Screen Time measures, in short, how much time a day you spend on your phone. It has a time tracker, so you can track specific hours and parts of the day during which you're more active. It also checks how many notifications you get and from what apps, how many times you pick up your phone and your average weekly phone usage, in hours. Screen time strips your phone usage down into raw data, tangible numbers that paint a picture of dependence or lack thereof. It lets you see, quite literally, how you act and function on your phone.
Now, when I first saw Screen Time, I assumed it wouldn't be a big deal. I don't use my phone unless I'm watching YouTube videos, texting or reading the news. At home, I'm partial to my computer for doing homework or getting work done. I imagined that my daily usage would be two hours, maybe three at most.
Wow, was I wrong.
On school days, yes, my screen time was within those intervals. But on weekends, when I had less work to do, it would increase significantly. There were days during Thanksgiving Break when I had been on my phone for four hours, even once reaching five. I started to break it down and dig deeper. A lot of that time was on social media platforms like Instagram. I don't even post on that platform very often, and there I was, spending upwards of two hours a day scrolling through swells of similar, uneventful posts.

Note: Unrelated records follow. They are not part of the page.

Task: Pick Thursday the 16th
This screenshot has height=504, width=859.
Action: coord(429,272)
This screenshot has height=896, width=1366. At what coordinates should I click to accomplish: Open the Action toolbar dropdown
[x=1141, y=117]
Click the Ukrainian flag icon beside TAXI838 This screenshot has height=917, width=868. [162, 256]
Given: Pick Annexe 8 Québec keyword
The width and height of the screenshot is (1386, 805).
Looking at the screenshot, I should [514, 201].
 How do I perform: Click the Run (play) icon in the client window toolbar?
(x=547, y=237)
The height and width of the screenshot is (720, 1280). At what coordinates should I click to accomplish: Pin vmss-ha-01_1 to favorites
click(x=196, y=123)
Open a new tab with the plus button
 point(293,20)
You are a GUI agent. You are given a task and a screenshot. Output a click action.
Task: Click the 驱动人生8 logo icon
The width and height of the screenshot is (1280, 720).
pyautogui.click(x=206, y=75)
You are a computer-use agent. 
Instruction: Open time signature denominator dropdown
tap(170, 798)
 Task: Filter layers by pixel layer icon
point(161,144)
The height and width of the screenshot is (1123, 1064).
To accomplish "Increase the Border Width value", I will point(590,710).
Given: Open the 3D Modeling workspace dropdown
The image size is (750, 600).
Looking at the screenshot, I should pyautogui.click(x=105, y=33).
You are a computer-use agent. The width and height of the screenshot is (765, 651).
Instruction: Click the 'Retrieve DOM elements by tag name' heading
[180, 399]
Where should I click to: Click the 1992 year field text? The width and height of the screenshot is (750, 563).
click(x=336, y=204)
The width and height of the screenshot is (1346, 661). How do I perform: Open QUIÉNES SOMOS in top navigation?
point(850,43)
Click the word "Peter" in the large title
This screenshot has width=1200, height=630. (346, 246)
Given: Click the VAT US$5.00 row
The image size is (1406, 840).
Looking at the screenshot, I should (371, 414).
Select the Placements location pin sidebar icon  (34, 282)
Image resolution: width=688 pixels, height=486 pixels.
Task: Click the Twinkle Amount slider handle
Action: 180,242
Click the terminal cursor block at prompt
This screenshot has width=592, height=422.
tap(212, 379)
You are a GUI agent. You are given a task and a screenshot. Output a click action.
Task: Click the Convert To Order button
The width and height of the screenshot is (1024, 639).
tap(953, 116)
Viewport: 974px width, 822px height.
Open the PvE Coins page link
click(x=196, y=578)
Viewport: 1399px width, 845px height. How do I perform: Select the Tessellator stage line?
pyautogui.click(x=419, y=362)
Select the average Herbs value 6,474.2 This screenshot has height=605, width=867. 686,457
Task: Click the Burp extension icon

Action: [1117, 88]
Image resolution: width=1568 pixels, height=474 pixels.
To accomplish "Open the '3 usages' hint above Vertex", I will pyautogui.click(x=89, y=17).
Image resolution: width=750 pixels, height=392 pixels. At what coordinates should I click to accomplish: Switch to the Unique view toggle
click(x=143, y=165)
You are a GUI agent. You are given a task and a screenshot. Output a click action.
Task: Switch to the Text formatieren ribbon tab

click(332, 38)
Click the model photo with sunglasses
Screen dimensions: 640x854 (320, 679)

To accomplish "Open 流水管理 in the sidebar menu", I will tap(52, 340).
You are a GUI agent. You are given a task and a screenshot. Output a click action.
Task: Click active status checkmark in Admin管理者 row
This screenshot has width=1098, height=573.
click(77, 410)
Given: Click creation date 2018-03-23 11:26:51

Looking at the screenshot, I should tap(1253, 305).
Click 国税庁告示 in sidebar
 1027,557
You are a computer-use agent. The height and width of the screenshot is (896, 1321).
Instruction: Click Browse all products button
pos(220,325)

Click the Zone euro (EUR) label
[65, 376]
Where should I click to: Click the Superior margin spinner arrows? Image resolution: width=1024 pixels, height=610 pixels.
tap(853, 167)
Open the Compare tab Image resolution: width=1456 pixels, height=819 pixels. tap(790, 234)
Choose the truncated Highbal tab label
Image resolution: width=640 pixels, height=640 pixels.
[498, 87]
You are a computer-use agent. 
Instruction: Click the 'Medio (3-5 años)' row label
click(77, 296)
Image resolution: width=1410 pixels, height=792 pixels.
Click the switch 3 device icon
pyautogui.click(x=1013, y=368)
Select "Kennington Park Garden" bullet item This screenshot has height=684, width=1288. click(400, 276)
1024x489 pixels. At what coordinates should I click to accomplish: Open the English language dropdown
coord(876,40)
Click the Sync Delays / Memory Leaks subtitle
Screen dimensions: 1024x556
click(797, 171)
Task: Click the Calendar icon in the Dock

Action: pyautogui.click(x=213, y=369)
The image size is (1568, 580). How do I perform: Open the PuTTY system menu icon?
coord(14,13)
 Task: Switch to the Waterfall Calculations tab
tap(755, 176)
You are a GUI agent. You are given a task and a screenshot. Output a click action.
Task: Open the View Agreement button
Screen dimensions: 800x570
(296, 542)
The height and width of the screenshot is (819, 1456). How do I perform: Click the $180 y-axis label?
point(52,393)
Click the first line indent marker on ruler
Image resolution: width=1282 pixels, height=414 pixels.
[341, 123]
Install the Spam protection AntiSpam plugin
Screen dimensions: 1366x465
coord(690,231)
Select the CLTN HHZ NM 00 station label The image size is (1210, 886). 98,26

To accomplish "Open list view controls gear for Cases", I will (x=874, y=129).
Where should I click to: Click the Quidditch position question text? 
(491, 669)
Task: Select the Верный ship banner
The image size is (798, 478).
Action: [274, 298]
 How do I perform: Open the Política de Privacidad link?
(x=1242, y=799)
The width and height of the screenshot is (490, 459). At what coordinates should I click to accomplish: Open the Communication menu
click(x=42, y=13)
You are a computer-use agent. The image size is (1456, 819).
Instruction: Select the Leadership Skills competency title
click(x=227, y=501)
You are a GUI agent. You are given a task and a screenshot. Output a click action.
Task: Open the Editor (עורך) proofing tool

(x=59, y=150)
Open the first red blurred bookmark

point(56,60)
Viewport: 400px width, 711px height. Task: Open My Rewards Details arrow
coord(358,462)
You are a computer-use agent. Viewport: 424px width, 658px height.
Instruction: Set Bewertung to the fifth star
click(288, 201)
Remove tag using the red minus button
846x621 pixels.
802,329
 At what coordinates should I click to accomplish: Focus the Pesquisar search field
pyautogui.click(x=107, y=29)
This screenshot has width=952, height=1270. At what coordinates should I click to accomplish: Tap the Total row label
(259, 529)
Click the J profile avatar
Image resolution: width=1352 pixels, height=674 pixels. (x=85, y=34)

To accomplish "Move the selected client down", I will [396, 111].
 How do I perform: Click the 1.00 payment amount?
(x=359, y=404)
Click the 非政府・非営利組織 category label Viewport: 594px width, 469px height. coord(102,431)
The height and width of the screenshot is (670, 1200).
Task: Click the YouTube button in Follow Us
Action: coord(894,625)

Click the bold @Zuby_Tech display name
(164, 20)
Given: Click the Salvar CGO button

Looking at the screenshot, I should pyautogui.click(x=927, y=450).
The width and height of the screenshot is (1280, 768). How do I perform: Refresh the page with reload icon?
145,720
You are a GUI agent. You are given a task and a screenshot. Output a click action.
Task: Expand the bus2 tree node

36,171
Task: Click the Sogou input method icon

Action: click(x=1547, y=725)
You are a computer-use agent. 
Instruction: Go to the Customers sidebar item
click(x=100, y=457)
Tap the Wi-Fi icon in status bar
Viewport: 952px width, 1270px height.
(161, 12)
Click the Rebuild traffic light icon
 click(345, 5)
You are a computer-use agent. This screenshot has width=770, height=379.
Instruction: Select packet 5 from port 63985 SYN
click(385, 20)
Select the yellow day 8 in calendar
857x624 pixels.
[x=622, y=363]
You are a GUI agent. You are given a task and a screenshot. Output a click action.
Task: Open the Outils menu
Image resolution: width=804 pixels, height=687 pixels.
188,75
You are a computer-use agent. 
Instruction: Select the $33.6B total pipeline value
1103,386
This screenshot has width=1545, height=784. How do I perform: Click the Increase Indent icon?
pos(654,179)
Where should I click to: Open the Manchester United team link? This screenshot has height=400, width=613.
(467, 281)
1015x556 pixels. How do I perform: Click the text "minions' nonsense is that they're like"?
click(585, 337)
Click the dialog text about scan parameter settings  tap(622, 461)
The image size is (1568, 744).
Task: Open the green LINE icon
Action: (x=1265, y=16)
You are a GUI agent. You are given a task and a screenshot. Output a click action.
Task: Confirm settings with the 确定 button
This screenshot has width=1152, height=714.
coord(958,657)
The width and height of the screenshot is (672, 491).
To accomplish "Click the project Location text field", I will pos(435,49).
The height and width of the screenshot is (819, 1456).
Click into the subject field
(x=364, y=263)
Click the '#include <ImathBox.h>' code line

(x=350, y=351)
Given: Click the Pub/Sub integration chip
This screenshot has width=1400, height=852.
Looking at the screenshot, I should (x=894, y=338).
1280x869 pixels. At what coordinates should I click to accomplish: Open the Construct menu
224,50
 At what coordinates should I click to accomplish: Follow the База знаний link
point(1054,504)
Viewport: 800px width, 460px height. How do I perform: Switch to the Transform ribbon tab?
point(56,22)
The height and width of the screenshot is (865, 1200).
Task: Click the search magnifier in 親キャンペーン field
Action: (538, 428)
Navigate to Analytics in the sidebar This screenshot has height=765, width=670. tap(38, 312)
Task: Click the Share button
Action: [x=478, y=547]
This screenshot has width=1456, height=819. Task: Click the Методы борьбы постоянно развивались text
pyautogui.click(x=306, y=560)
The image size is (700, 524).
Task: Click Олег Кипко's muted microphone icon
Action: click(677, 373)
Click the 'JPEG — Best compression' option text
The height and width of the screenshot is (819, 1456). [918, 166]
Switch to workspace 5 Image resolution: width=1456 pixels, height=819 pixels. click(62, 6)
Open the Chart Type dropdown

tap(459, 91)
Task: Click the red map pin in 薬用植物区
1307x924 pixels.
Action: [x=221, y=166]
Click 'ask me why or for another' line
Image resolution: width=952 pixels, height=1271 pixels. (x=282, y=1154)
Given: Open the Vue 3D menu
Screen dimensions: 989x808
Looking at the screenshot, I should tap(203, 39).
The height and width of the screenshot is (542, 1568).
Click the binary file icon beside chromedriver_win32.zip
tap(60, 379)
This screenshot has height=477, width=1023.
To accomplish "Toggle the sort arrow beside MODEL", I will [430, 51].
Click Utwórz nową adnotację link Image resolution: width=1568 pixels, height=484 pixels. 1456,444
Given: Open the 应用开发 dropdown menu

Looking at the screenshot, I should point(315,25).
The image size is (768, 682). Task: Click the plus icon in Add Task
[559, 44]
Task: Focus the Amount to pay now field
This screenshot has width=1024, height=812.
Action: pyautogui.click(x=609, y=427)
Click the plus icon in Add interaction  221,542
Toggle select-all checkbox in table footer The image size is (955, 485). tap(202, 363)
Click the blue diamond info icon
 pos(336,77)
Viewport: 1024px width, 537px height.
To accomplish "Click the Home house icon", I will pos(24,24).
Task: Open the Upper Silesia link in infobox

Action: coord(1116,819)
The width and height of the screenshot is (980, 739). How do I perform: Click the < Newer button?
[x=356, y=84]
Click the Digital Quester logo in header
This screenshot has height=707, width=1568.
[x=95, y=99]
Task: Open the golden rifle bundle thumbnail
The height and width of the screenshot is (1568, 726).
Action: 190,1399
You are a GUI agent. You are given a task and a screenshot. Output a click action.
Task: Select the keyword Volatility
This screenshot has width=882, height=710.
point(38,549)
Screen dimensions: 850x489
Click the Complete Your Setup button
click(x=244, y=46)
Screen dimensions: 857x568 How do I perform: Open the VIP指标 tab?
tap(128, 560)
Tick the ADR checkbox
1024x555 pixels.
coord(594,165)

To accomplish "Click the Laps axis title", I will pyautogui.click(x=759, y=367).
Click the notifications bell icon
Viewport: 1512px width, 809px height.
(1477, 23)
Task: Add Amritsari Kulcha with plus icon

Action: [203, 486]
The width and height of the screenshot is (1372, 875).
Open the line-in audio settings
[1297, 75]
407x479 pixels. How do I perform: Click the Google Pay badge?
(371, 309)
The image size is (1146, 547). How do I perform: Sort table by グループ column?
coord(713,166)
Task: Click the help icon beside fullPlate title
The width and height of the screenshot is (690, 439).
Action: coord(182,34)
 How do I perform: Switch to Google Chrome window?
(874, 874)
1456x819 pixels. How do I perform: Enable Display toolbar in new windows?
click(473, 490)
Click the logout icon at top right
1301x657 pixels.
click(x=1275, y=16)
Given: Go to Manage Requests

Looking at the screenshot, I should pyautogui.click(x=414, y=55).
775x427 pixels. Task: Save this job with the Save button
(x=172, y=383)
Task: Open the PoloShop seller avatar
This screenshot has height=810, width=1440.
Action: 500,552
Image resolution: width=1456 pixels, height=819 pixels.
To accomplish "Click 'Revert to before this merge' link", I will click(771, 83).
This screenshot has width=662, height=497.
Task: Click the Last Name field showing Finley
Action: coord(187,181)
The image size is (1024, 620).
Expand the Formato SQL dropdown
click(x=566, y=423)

I began to wonder, am I more dependent than I thought I was? I mean, I always considered myself to be above the phone and tech craze, and here I am, spending a good sixth of my day on my phone. Even when I'm not on my phone, I'm on my computer. When I'm not on my phone or computer, I'm watching TV or spending time with friends that are. Technology has truly, completely, taken over the world we live in.
Now, there isn't anything fundamentally wrong with being on our phones. They make us more efficient, quicker to respond and more connected with friends and family that may not live near us.
But, that doesn't mean our lives have to revolve around them.
Screen Time isn't a judgmental feature (though it may feel like it sometimes). It just records raw, objective data. What matters isn't what the data is, but what we do with it.